:: What this task involves ::
In the listing below, locate the lines that hold "computer" and copy them.

:: Working data ::

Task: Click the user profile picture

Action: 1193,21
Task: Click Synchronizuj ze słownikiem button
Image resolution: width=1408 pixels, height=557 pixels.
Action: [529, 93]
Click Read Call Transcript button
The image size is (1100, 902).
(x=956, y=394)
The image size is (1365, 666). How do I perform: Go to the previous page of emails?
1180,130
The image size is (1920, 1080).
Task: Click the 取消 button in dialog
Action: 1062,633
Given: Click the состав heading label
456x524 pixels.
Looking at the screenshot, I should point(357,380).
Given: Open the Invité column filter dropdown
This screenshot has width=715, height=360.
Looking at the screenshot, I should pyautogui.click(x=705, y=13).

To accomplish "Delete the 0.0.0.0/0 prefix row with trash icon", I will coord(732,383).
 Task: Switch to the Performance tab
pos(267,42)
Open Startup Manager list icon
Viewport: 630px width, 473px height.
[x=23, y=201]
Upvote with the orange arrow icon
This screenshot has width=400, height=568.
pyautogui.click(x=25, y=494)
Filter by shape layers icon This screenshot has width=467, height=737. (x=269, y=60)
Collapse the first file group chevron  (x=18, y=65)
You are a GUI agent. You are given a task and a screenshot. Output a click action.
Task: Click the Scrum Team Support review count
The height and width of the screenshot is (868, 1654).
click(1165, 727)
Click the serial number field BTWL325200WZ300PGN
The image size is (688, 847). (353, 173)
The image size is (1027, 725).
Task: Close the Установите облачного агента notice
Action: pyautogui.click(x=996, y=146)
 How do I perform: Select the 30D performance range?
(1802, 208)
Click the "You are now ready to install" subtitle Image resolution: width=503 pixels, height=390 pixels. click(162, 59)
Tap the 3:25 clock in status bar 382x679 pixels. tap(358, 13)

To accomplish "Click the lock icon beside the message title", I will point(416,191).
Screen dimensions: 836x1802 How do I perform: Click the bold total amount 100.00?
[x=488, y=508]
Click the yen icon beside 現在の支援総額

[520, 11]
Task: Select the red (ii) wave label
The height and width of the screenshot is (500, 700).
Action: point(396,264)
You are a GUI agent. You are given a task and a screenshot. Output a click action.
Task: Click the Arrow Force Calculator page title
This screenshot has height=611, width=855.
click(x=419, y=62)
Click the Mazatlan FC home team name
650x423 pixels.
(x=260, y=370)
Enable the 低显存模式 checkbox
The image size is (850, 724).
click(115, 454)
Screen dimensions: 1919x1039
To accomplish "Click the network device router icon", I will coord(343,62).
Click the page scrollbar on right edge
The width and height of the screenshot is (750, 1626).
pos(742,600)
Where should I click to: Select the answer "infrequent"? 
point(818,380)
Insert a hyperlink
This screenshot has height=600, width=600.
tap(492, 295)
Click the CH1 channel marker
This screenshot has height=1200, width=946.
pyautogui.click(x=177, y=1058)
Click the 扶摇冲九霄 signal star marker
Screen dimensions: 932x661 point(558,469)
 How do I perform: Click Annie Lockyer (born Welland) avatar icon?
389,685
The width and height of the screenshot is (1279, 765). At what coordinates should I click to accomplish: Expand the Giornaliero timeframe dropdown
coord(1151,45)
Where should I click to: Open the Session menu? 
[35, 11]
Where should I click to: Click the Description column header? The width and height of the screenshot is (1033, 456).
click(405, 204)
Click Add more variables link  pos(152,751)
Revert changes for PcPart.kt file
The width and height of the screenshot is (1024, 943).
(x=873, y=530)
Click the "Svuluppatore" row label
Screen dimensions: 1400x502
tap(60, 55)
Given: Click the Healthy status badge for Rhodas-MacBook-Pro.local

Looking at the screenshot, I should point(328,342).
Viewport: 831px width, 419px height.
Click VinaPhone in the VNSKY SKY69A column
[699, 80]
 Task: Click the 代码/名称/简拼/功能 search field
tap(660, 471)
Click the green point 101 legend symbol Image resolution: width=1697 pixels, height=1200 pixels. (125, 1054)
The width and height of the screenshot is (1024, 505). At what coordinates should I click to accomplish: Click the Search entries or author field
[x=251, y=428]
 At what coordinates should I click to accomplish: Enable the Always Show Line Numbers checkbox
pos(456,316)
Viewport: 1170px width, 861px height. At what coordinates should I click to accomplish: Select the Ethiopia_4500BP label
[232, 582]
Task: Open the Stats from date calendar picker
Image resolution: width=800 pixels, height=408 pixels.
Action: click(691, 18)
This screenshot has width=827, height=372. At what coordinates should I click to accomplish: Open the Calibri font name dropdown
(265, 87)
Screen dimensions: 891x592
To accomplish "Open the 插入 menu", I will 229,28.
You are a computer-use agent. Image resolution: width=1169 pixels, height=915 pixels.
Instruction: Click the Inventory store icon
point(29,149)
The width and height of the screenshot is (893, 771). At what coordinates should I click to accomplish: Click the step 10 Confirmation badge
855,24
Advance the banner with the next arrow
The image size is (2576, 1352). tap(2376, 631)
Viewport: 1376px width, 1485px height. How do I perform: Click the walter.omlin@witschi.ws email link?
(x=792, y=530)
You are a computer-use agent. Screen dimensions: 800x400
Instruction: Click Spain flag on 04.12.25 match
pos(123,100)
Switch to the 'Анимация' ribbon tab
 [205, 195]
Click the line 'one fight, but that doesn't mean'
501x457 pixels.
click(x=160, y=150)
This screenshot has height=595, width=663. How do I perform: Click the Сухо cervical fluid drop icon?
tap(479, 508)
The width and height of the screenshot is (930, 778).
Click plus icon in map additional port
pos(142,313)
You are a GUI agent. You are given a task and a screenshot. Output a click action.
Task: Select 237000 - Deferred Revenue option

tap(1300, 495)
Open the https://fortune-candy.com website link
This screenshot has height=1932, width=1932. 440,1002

:: Solved problem ::
You are a computer-use agent. Image resolution: width=1169 pixels, height=915 pixels.
You are a computer-use agent. Screen dimensions: 800x400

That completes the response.